12:05:02 /{directory}/{file}.js
12:05:02 /favicon.ico
12:05:02 /{directory}/{file}.html
12:05:35 /{directory}/{file}.js
Better check that javascript file again; there's something hinky about it. Right.
11:04:32 /{directory}/{subdirectory}/{file}.css
I point this out because in one of those earlier threads, the poster said that their particular culprit didn't bother about css. This is the only time I found them picking up a css-- but to make up for it, they didn't pick up anything else in the area. Far as I know, they've never even been in that particular subdirectory.
20:25:22 /{directory2}/{subdirectory}/{file}.html
20:28:53 /favicon.ico
20:29:39 /favicon.ico
See above about morbid fascination. But fix that {directory2} in your minds.

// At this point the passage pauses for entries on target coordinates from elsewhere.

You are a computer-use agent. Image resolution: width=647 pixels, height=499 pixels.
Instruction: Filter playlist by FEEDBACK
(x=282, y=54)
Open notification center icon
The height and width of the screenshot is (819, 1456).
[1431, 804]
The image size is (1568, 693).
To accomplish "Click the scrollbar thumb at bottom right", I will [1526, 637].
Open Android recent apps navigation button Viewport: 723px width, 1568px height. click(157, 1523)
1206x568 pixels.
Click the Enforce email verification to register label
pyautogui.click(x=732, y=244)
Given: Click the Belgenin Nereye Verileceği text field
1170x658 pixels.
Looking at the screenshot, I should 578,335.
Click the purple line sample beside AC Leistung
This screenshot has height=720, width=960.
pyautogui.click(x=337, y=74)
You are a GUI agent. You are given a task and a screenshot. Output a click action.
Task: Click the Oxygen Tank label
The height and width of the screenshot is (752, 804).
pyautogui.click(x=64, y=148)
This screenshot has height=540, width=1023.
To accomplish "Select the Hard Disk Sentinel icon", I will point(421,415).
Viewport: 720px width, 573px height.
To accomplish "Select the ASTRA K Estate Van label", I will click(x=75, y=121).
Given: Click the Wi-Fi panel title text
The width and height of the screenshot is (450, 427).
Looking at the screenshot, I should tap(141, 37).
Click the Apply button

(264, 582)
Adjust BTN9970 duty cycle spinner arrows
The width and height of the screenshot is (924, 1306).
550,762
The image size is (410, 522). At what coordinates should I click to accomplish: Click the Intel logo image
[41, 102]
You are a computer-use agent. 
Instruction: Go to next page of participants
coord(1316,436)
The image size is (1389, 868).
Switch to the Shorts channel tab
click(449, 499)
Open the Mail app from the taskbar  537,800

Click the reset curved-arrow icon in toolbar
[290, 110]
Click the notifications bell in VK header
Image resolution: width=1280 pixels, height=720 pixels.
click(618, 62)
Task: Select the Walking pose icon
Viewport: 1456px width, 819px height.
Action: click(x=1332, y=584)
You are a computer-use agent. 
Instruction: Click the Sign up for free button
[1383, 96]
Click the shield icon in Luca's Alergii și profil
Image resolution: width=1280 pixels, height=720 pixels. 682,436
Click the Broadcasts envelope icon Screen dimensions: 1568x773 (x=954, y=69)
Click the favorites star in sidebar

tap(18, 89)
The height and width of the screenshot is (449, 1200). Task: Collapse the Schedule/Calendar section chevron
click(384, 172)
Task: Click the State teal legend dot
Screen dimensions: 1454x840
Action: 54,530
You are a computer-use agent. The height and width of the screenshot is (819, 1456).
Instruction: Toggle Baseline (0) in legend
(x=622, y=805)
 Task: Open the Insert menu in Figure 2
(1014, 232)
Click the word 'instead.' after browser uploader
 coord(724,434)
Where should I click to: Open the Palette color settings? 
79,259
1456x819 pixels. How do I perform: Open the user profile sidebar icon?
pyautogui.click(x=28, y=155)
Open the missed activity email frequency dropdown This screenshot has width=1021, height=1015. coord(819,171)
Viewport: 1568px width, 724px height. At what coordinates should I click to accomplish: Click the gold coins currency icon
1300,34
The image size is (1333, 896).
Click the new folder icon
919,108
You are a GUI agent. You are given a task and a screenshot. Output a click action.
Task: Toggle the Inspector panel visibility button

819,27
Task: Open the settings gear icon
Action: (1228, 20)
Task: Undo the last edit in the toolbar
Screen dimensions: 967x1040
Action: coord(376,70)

19:41:10 /{directory2}/{subdirectory2}/{file}.html
19:41:56 /favicon.ico
19:42:06 /favicon.ico
These two visits (on different days) have one thing in common: not only is directory2 roboted out, they have no way of knowing that its subdirectories even exist. There's no index, either explicit (index.html) or automated. In each case, I had recently posted the link in a special-interest forum.
After verifying that the forum is roboted-out (yes, some visits to robots.txt are from humans :)) I went and had a chat with the site administrator. He did some snooping of his own and found that our friends at 150.70. have also been doing assorted "cold" downloads of files that you're not even supposed to know about unless you're logged in. (You can do the download if you paste in the address directly-- but only if you know the address. It's not something you could randomly make up without gleaning an enormous lot of 404s.)
I've saved the most interesting for last. I recently (re)installed piwik. This soon led to:
12:40:24 /piwik/piwik.php?action_name={buncha stuff edited out here, including reference to google.fr search}
12:40:27 /piwik/piwik.js
12:40:34 /favicon.ico
12:40:35 /{directory}/{file}.html
Note the time. After poring over* the whole day's logs I found a normal human visit from a completely different IP and UA which included:
11:21:35 /piwik/piwik.php?action_name={letter for letter the EXACT SAME CONTENT as above}
Note the time. Aren't these guys supposed to be checking for viruses? "Dear user: that site you visited an hour and a half ago was infected. Take immediate action or it may be too late."
* Brazen lie. I just used the text editor's Find function with appropriate RegEx.